Investing in digital transformation can help businesses thrive but it can also be challenging for small co-ops that lack the necessary capital.
Last week’s Global Innovation Co-op Summit in Paris explored some of the advantages of digitising, including the use of platforms.
Smart, a platform co-op founded in 1998 in Belgium, is one such example. With 30,000 members across eight European countries, the co-op had invoices for €160m in 2021. Its members are freelancers, artists and creative industries professionals who by joining the platform are able to pool entrepreneurial resources and risks to establish sustainable working conditions. The platform also allows the co-op to gain access to data to understand how its members function and what are their needs.
Sarah de Heusch, international affairs officer and chair of Smart’s ethical committee, called on other co-ops to “go digital”, adding that co-operatives could bring more democracy and a people-centred approach to the digital revolution.
“As a co-op world we need to create this ecosystem,” she said. “It’s complicated because there is a cost of maintaining tools, not just developing and implementing the tools. If data is the new oil, how do we use it as the co-op world? How do we think of the ownership of data, use the value generated by it and distribute it?” she said.
VME Coop, a worker co-op with offices in the UK and Malta, which provides software to retail co-ops in the UK, is exploring developing an app to order from retail co-ops, collect and connect with other co-ops in the area.
Aaron Stewart, general counsel at VME Coop, explained how during the pandemic many co-ops did transactions with well-known private sector delivery providers. “When you do that you lose your connection with members,” he warned, “and you give those providers your members’ data. As a co-op when you lose connectivity with members it’s the beginning of the end for that co-op.”
VME, which is governed via sociocracy principles, is also working on a new product to enrich membership conversations, which will be available in 40 languages.
And the co-op is the driving force behind Co-op Exchange, a start-up platform co-op that allows anyone to invest in co-ops, from anywhere in the world.

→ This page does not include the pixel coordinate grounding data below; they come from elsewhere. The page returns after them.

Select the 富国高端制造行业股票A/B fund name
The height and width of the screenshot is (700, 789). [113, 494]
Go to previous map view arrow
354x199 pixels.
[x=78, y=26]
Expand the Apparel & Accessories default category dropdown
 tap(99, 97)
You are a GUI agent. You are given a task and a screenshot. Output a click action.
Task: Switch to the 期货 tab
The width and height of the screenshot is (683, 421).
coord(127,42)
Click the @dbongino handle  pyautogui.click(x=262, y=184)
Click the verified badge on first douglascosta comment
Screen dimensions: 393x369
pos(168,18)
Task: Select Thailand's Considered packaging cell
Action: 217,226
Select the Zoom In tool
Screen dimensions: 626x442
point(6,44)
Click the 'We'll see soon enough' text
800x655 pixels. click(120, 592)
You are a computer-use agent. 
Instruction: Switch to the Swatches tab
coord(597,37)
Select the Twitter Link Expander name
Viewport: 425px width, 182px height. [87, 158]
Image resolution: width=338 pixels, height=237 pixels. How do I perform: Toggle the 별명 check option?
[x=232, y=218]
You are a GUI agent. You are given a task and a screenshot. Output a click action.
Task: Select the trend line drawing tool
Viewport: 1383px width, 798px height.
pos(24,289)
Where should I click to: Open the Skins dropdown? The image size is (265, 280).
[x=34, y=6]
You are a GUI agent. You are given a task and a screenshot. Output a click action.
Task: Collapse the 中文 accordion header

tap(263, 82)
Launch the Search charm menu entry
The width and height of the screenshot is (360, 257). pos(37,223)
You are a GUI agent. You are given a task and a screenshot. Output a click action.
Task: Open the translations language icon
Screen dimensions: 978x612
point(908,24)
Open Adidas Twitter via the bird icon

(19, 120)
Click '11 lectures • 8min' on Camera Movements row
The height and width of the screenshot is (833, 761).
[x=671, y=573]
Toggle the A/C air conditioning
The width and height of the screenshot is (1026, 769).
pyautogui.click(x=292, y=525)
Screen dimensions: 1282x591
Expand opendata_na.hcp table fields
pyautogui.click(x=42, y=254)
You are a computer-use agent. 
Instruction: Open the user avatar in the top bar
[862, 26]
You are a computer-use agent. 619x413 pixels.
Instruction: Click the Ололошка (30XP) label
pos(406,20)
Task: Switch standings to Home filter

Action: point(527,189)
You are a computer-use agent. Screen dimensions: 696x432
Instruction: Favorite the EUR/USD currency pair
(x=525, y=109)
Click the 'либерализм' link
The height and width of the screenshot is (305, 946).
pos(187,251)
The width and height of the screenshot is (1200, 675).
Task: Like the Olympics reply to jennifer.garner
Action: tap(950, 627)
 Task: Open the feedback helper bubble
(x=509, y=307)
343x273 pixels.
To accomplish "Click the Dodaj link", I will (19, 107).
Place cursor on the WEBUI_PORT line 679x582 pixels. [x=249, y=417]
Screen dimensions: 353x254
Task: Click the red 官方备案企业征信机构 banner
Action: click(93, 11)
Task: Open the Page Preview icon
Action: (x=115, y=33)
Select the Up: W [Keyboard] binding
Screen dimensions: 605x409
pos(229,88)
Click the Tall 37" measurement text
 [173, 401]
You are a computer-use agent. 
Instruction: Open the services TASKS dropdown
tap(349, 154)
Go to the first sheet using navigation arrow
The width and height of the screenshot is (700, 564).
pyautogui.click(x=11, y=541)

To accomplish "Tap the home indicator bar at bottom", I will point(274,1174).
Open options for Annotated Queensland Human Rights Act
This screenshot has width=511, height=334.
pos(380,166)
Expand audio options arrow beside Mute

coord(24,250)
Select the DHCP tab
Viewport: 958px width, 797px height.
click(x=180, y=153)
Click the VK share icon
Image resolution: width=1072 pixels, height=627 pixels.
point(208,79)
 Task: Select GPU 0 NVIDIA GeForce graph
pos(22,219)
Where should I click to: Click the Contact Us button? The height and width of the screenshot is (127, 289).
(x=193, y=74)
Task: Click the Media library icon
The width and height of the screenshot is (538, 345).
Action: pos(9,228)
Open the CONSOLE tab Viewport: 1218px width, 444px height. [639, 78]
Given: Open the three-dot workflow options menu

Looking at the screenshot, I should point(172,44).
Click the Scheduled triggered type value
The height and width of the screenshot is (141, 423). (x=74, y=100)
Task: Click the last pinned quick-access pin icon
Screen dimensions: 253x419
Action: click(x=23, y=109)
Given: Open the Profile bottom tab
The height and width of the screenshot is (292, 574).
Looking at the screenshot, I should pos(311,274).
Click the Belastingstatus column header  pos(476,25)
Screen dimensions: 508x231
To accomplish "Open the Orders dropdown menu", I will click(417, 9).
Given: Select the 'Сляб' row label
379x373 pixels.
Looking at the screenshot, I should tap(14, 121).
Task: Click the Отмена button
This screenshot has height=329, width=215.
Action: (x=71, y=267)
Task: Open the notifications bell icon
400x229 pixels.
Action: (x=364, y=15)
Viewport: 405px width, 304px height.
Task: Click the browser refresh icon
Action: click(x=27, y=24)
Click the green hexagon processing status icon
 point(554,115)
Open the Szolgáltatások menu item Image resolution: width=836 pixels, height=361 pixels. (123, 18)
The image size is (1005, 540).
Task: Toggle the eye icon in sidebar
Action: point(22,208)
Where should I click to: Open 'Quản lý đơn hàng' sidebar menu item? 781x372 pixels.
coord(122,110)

To develop the right solutions, said Stewart, it is vital to take an enterprise’s purpose and mission into account. Digital solutions must then be tailored to that purpose – which avoids the risk of having the new digital solution dictating an organisation’s strategy.
In Canada, the Cooperation Council of Ontario (CCO) is working with local retail co-ops to help them stay competitive through digitisation. Michael Norris, senior director of CCO’s Impact Team, described the challenging environment facing co-ops in the grocery sector, which is dominated by a small number of players. This means that grocery co-ops are often supplied by their competitors.
To address this, CCO recently launched Revolution North, a pilot project that seeks to democratise access to innovation for small businesses and agricultural organisations in Northern Ontario.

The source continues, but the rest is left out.